:: Article

# Is This O.K.?



## sakarptitsa (Jan 7, 2010)

I recently had one of my 10 gallon tanks vacated, and I'm in a position for an overhaul on this tank. I'd like to set it up for my Betta, but i have a few questions. First, is a 10 gallon suitable for a Betta? he's in a smaller as of now. Also, I'm planing on putting in a sand substrate, so is this o.k. also? I'm going to get some silk plants. Would a piece of driftwood be o.k. too? Is there anything else I need to get for him?


----------



## JimW/Oscar (Jul 4, 2010)

sakarptitsa said:


> I recently had one of my 10 gallon tanks vacated, and I'm in a position for an overhaul on this tank. I'd like to set it up for my Betta, but i have a few questions. First, is a 10 gallon suitable for a Betta? he's in a smaller as of now. Also, I'm planing on putting in a sand substrate, so is this o.k. also? I'm going to get some silk plants. Would a piece of driftwood be o.k. too? Is there anything else I need to get for him?


A ten gallon would be great for a betta (most especially if he's by himself), everything else you are contemplating would be OK too.


----------



## sakarptitsa (Jan 7, 2010)

Great! I'll get started tomorrow! He's a studly little thing so he'll always be lonely, hes really aggressive.


----------



## petlovingfreak (May 8, 2009)

Awesome, someone that decides to put a beta in something other than a 1/2 gallon bowl with no filtration! I'm sure he will LOVE all the room in a 10 gallon!


----------



## sakarptitsa (Jan 7, 2010)

I was also thinking about getting some java moss, but the lady at the store warned me that he could die if he got trapped in it, because that's what happened to hers, so should i stay away from the stuff for Dany(my Betta)?


----------



## dan3345 (Jan 27, 2010)

While bettas do enjoy swimming through java moss it is not a good idea to put it in there tank, my friends betta loved to swim through his java moss, until one day my friends betta was found with his tail fin ripped off, which led to fin rot which led to betta dead...... It was sad.. I dont know of this was just a complete freak thing, but I would not put a betta in java moss after seeing that..


----------



## sakarptitsa (Jan 7, 2010)

Thanks for all of your help guys. Heres some pictures of his new home, and the beautiful boy himself! better pictures soon to follow once he feels like modeling XD


----------



## Plakat_bettas (Jul 5, 2010)

Java moss is fine for bettas. In fact recommended if your going to breed... Your little guy will be so happy in a ten gallon tank... You could also DIVIDE the tank and have two bettas in there.... 5 gallons a peice... 

Sand is great, I actually prefer the look of sand but its harder to clean. With drift wood just make sure theres no snags on it (run nylon over it?) my boys have drift wood and live plants they LOVE it....


----------



## hXcChic22 (Dec 26, 2009)

We have our 10 gallon divided three ways and our boys seem pretty happy 
We also used play sand with them as a substrate, but we didn't wash it well enough the first time, so every time we water changed or stirred it up in any way, the water got really cloudy for a while. Recently, I emptied the tank and took it into the bathtub and flushed the sand through with hot water several times. It looks so much cleaner and nicer now.


----------

::::
:: Listed entries

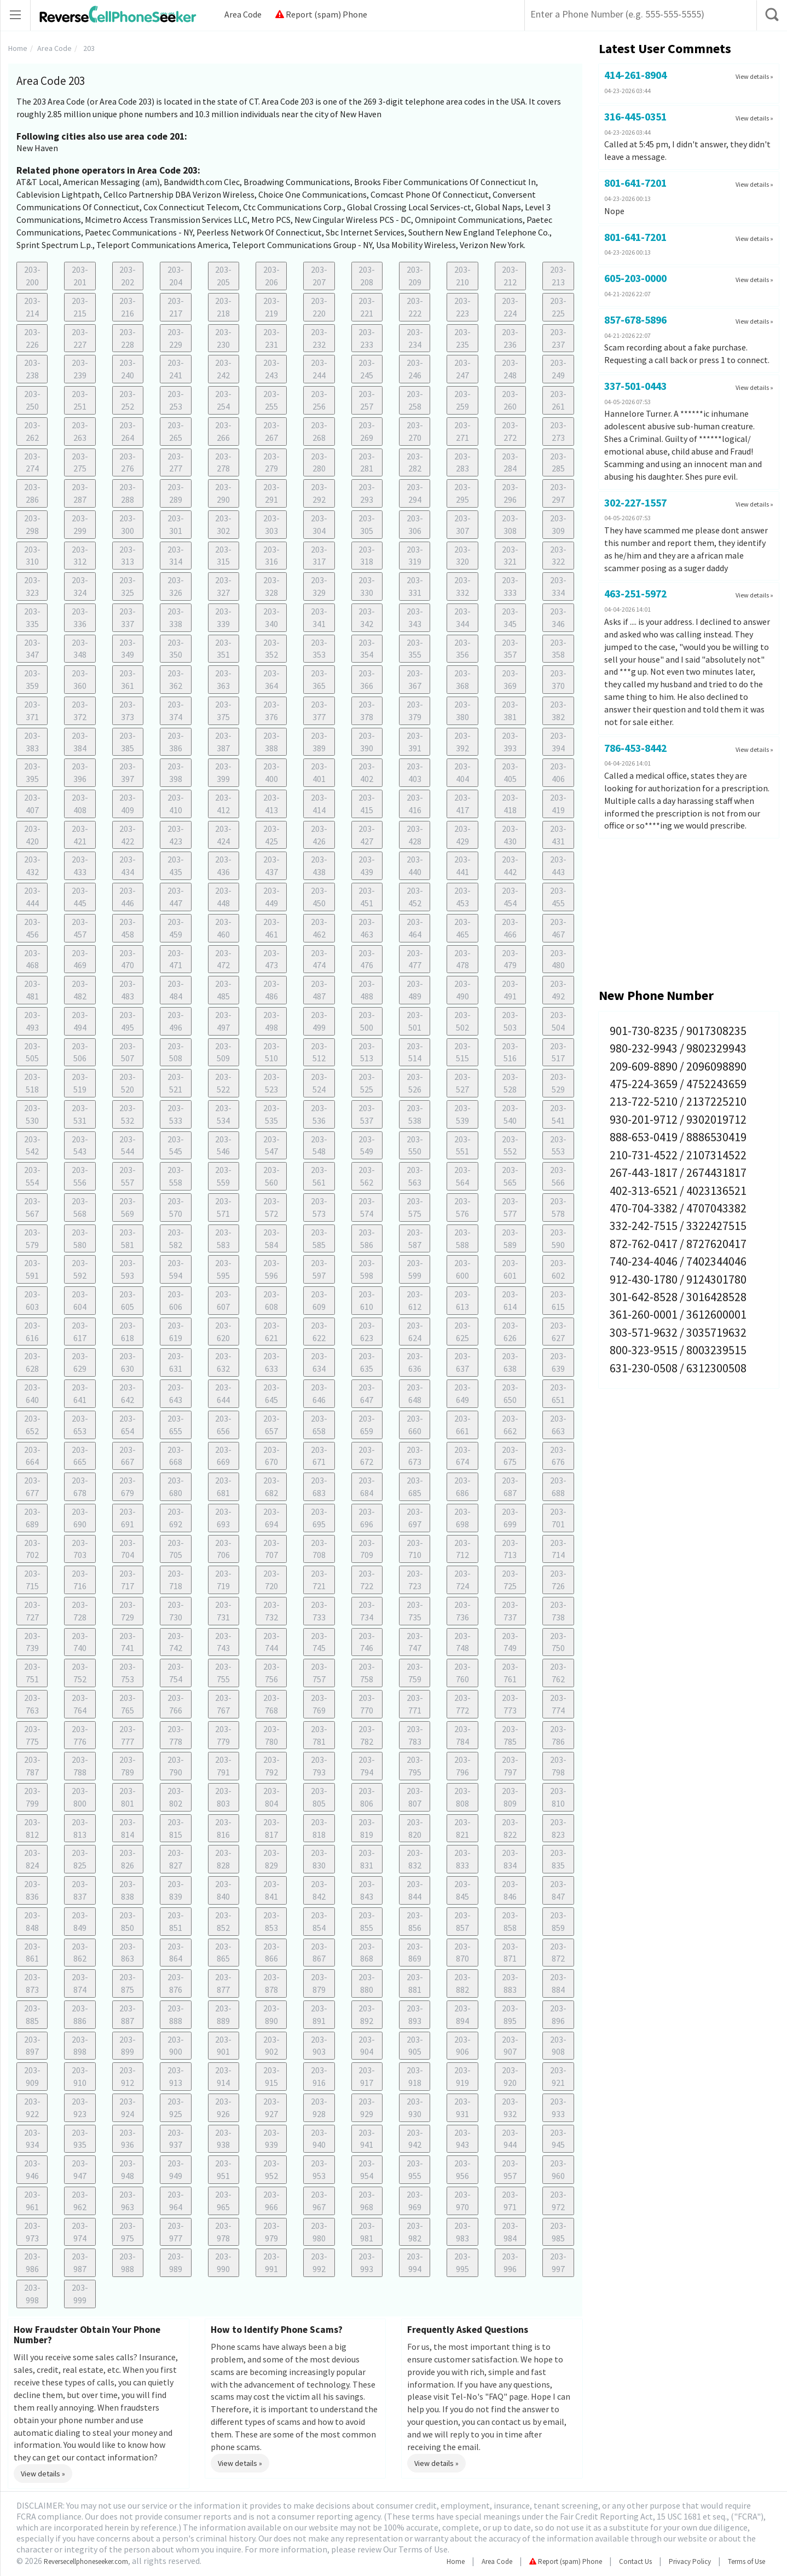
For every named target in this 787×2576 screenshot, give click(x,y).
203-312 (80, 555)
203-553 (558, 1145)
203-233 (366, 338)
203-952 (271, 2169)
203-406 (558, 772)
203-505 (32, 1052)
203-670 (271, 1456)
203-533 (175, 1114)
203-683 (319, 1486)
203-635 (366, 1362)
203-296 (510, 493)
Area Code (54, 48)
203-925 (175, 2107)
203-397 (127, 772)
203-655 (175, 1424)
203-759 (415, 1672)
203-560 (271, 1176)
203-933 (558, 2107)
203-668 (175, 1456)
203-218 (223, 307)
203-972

::::

Problems:
#1 In the betta tank thread, what name does the original poster give their betta?
#2 Reproduce the passage of the betta tank thread starting at "Sand is great, I" and ending at "they LOVE it....".

Results for the exercise:
#1 Dany

#2
Sand is great, I actually prefer the look of sand but its harder to clean. With drift wood just make sure theres no snags on it (run nylon over it?) my boys have drift wood and live plants they LOVE it....